One of the things that I hear repeated, and believed myself for many years, was that contractors or outsourced agencies are much more expensive than permanent employees. Whilst that can often be true, it’s not quite as simple as most people think.
In the past, when I tried to understand the ‘real’ costs of my engineering teams I knew that I needed to factor more than their just their basic salary into my budgets. For an employer, there are a myriad of additional costs that make up the real cost of an employee that can be opaque even if you’re directly responsible for the budget. These extra costs are known as ‘oncosts’, or “the additional costs that need to be taken into account, in addition to salary, to budget the full employment costs of a new post or existing staff member”.
Let’s have a look at the real cost of employing a great developer, Alex, who earns a basic salary of £65,000 a year. Alex works for an averagely good company called Average Plc that is mature enough to pay her a bonus, buy her a decent company laptop, send her to a couple of conferences a year and buy her a Pluralsight licence (because all developers should get a Pluralsight licence).
This is what Alex’s total, average developer package looks like in the UK (YMMV for your region).

The spreadsheet above is available via Google Sheets here
As it happens this 1.5x factor is exactly the number that I had agreed with a talented Finance Director many years ago. For years, this was my rule of thumb when I was doing quick mental arithmetic on staff cost forecasting: the real annual cost of a £65k per year role is close to £99k of cash leaving the business.
Whilst that 1.5x figure is correct for budgeting and a useful tool when you want to calculate staff costs quickly, it’s not the right way to compare permanent employees vs outsourced talent. You see, there’s a critical difference that’s missing from this calculation; the effective day rate for the resource.
You pay a permanent member of staff for a year, effectively receiving their benefit over the number of work days in the year. Our developer, Alex, gets to have holidays, go to conferences, have some sick days and other absence where she’s not actively generating value in the business. She deserves all of those things, of course, but from a financial point of view this is an important consideration when comparing the cost of permanent resources with outsourced talent; you only pay an outsourced resource for the days they are actively creating value.
Let’s calculate how many days Alex is actually working in the business
Here’s the number of working days for a typical British employee; there are 261 weekdays in 2019, with 8 statutory holidays (like Christmas and our charmingly named Bank Holidays). Most businesses allow 20-25 days of holiday, and the average number of sick days taken by a British employee is 3.6. We’ll also want Alex to be benefiting from personal development, so we’ll add a couple of days for internal and external training and two days for conferences.

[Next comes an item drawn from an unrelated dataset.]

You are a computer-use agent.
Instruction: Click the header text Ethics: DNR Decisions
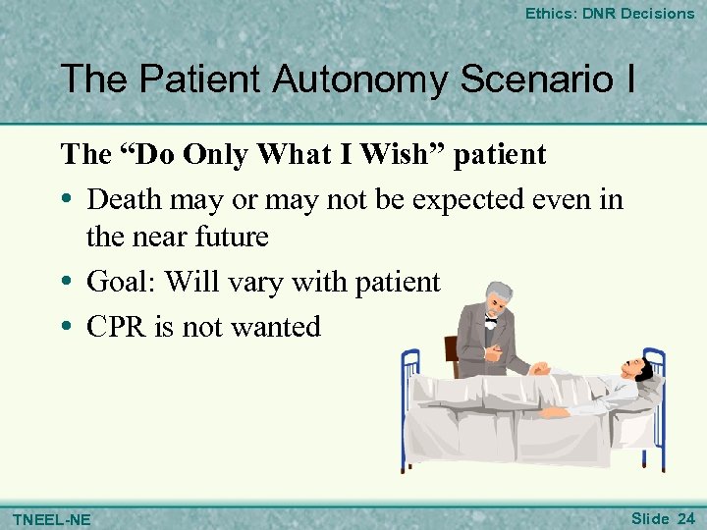point(610,14)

That means that Alex is effectively being a valuable developer a nice, average, 219 days a year which leads to our final calculation — what is Alex’s comparative day rate if she was charging us as a contractor?
If we naively calculate based on the 253 working days in the year, Alex’s £65k per year basic salary looks like it’s only £257 per day. If we take Alex’s real £99k cost to the business, it shoots up to £390 per day.

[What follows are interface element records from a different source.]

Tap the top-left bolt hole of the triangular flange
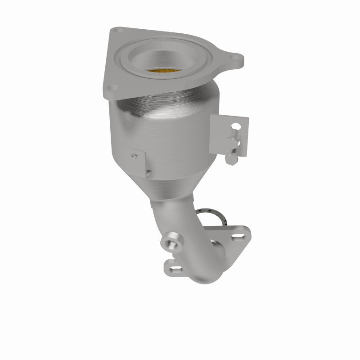coord(118,31)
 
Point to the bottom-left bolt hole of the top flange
coord(113,86)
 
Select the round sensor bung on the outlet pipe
coord(171,243)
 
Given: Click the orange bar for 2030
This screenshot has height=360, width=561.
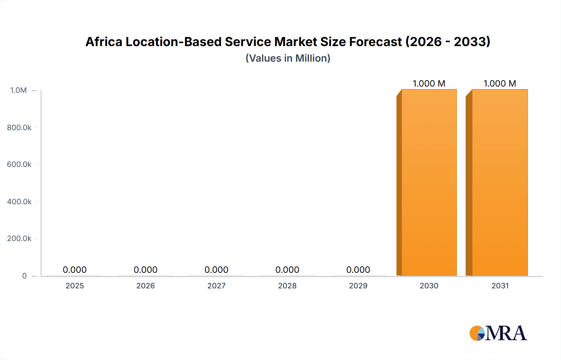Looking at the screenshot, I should pyautogui.click(x=429, y=182).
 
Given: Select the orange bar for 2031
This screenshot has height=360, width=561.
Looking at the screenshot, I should pyautogui.click(x=500, y=182).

If we then do our final calculation and look at Alex’s real cost and take into account the 219 days she is actually delivering code, we see that her cost as a contractor day rate would actually be £451.
Suddenly, that outsourced developer rate doesn’t look quite as expensive in comparison.
The pros and cons of using contractors
This example is specifically aimed at the correctly validating the cost of permanent staff versus using outsourced labour, especially in short term engagements where expertise is brought in to support existing teams for a few months*.
To be clear, I have a strong personal preference for building my own teams with permanent staff, but the reasons are primarily long term; building a team, greater motivation, lower overall cost and a real desire to be developing junior team members.
There are many great reasons to justify both permanent and external expertise, but hopefully you’ll now have a little more data for your calculations: use (1.5 x base salary) for budgeting permanent employees with oncosts, but for comparing perm costs to outsource rates you can use the handy James Bond shorthand of (0.007 x base salary) for day rates.
* * There are many complexities related to paying contractors directly (who start to accumulate benefits from their employers under UK law the longer that they work from them), so this model is more appropriate when considering resources supplied by another business.
* * * With thanks to Howard Van Rooijen from Endjin for pointing out changes to the UK’s statutory pension rates from April 2019
This article is written with UK data and employment law in mind. I’d be grateful to hear from any readers who would like to help translate the economics of the article for other regions.